SET PROBLEM — Find each line in the records below that contains the word "Kontakt" and copy those lines. Match the case.

DATASET CONTENT —
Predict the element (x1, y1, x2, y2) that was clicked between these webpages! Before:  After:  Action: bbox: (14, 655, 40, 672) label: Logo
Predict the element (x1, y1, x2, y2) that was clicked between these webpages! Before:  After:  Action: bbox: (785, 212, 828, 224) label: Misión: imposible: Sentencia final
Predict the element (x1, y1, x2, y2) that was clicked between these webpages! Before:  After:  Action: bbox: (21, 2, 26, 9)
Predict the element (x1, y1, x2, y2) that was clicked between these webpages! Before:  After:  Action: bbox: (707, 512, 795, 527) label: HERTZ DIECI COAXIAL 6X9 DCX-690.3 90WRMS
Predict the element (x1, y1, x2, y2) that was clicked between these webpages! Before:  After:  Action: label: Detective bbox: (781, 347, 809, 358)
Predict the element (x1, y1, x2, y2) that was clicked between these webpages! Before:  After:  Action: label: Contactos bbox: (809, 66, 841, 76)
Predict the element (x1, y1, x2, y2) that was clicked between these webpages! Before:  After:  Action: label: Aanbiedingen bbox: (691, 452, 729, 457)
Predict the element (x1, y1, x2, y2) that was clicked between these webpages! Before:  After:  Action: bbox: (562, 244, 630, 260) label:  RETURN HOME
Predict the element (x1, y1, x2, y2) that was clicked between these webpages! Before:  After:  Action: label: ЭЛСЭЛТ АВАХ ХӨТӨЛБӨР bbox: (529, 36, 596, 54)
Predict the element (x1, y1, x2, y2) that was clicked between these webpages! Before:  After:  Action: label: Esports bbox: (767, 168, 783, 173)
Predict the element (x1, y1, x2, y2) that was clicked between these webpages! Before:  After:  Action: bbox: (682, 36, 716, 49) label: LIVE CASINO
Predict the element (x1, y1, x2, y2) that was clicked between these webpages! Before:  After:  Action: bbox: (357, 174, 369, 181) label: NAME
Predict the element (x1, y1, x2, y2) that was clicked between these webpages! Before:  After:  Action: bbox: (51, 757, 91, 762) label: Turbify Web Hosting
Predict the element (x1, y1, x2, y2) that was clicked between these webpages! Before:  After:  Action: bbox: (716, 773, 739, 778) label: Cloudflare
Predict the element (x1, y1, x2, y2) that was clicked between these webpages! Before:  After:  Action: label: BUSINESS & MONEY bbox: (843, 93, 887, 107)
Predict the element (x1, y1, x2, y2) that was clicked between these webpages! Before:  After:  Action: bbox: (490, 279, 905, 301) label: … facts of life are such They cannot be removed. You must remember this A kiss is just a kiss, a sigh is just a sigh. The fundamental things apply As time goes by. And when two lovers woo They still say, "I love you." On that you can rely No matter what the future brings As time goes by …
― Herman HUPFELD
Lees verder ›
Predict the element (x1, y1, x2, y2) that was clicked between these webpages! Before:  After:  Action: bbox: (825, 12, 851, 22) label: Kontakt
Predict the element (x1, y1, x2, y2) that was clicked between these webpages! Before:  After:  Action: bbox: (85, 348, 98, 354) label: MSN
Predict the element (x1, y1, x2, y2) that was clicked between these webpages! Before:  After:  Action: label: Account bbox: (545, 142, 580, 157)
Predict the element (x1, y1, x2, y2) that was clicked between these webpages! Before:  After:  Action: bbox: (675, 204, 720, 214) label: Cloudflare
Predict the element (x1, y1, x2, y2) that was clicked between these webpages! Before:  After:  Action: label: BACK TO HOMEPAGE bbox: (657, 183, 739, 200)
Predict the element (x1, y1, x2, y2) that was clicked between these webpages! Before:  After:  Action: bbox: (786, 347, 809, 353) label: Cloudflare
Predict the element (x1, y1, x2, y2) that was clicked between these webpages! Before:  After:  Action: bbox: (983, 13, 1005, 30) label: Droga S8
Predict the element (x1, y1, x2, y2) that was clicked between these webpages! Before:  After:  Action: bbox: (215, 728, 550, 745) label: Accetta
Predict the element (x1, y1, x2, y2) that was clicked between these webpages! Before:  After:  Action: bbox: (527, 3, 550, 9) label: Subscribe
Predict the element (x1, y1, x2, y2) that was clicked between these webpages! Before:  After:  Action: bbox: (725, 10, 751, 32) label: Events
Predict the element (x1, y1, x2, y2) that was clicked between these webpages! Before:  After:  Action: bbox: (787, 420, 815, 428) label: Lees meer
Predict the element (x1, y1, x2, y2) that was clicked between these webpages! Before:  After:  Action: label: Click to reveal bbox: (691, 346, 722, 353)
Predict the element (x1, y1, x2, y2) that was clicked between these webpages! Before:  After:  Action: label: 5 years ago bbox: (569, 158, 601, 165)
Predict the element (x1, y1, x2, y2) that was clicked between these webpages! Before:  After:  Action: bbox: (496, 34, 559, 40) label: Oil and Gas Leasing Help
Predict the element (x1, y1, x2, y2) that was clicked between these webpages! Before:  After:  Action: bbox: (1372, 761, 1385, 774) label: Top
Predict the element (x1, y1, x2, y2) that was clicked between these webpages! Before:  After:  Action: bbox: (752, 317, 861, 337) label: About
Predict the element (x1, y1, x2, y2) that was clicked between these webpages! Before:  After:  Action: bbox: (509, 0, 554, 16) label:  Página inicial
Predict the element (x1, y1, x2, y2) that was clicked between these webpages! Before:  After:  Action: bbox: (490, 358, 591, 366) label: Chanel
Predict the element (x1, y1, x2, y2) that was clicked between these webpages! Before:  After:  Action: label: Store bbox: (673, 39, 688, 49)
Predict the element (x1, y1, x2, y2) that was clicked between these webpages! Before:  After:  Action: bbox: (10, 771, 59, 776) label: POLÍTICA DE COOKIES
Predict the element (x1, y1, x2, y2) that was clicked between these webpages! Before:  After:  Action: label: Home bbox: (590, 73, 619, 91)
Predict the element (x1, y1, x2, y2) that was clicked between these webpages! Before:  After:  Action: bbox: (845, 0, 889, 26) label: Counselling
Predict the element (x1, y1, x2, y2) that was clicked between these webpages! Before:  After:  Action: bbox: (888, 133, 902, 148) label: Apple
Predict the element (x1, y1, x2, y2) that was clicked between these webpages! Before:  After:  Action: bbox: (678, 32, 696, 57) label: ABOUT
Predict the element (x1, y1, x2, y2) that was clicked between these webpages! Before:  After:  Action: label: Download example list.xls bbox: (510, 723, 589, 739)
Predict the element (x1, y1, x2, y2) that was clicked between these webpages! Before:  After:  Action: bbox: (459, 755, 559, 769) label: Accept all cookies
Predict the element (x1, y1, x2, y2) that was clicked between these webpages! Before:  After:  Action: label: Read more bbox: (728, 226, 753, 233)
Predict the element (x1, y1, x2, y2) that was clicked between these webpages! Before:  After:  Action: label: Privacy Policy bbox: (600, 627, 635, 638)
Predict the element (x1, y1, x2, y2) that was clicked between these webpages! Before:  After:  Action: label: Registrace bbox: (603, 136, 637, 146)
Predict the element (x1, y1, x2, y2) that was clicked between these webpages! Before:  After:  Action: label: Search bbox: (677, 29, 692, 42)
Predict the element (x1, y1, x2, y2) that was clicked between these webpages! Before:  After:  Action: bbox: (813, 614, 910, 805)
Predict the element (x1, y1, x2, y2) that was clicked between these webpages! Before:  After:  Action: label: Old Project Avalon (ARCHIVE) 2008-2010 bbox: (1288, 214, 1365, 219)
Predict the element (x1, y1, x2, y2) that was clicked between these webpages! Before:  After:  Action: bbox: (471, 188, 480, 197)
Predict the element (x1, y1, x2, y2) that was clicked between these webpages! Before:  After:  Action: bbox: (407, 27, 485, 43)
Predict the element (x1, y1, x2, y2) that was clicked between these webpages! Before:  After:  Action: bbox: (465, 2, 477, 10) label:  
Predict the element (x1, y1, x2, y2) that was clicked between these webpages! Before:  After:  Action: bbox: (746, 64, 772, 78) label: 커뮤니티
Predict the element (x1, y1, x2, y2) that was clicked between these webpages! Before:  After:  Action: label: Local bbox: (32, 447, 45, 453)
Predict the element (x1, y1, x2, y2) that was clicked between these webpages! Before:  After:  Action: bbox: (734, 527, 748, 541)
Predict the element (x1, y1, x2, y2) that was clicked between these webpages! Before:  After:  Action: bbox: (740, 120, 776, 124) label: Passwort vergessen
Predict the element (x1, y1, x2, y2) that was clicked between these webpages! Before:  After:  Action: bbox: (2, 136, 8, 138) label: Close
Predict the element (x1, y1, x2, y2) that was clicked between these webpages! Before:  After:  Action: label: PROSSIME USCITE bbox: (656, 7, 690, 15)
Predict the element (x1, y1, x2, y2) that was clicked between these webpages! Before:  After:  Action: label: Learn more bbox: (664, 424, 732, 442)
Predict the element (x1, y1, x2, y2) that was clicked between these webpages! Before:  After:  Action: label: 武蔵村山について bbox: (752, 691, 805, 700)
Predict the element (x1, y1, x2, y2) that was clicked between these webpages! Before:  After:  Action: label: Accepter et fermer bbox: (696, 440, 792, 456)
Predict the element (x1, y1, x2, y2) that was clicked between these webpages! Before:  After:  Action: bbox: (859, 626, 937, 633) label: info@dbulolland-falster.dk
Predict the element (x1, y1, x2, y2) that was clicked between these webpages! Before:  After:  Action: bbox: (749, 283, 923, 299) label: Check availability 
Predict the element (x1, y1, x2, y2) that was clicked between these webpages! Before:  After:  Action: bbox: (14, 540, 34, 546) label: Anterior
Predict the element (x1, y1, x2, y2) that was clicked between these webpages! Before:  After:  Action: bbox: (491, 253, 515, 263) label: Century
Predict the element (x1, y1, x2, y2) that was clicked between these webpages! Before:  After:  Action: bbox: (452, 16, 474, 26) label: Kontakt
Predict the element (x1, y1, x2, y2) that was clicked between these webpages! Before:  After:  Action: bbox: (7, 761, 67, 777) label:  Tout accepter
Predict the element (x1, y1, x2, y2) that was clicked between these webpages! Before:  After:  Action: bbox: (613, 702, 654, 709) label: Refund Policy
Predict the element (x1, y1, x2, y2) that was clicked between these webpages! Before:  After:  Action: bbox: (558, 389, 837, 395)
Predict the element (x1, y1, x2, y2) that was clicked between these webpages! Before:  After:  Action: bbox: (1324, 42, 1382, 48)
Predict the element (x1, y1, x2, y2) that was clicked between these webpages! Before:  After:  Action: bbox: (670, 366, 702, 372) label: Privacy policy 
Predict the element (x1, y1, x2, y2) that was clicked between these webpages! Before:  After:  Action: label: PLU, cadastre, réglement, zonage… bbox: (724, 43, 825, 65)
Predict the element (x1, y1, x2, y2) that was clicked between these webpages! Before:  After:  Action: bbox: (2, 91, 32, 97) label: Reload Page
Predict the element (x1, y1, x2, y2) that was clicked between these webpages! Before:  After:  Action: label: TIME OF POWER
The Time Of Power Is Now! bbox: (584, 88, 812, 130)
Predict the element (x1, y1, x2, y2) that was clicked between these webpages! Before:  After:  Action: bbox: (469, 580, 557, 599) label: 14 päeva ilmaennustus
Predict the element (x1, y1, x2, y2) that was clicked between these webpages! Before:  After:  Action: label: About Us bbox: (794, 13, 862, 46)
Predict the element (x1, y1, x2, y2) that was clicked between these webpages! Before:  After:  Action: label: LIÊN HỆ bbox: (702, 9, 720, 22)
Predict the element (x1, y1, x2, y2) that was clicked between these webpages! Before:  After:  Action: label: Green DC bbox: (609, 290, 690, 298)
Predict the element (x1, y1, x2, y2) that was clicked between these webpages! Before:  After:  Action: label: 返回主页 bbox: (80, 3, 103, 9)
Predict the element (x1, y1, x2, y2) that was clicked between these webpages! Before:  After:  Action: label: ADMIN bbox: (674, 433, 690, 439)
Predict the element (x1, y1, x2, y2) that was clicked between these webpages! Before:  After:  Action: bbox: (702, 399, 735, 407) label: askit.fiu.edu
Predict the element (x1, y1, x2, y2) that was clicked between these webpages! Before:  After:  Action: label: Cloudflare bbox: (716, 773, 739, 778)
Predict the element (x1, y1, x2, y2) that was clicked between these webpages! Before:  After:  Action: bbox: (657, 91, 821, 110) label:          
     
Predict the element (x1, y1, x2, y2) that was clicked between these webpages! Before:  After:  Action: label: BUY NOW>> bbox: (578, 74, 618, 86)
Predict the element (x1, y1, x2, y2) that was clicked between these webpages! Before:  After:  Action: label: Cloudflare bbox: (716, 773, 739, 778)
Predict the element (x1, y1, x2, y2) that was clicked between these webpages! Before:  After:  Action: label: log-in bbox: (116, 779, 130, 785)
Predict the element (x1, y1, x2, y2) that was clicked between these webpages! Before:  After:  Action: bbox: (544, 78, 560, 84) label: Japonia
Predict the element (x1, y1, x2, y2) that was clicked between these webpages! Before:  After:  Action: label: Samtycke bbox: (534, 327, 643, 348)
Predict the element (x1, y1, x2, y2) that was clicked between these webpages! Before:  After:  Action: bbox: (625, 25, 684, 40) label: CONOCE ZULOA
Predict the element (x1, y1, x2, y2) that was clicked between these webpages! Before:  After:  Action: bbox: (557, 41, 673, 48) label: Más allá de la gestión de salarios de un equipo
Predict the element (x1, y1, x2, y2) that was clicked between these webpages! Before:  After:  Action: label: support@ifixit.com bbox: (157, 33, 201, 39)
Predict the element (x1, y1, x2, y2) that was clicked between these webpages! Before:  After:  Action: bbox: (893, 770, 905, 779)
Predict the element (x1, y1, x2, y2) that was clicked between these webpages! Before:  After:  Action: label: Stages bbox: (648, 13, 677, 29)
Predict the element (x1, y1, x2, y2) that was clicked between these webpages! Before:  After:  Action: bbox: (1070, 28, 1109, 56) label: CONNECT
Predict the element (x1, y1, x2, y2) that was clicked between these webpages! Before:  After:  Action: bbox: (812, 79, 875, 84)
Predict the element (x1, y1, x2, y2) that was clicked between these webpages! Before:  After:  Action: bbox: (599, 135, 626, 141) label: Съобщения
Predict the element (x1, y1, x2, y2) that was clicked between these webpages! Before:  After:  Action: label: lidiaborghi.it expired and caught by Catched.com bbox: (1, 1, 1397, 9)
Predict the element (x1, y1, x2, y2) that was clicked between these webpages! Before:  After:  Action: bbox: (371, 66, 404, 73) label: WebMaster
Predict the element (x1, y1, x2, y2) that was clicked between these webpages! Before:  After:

COMPLETE OUTPUT —
Predict the element (x1, y1, x2, y2) that was clicked between these webpages! Before:  After:  Action: bbox: (825, 12, 851, 22) label: Kontakt
Predict the element (x1, y1, x2, y2) that was clicked between these webpages! Before:  After:  Action: bbox: (452, 16, 474, 26) label: Kontakt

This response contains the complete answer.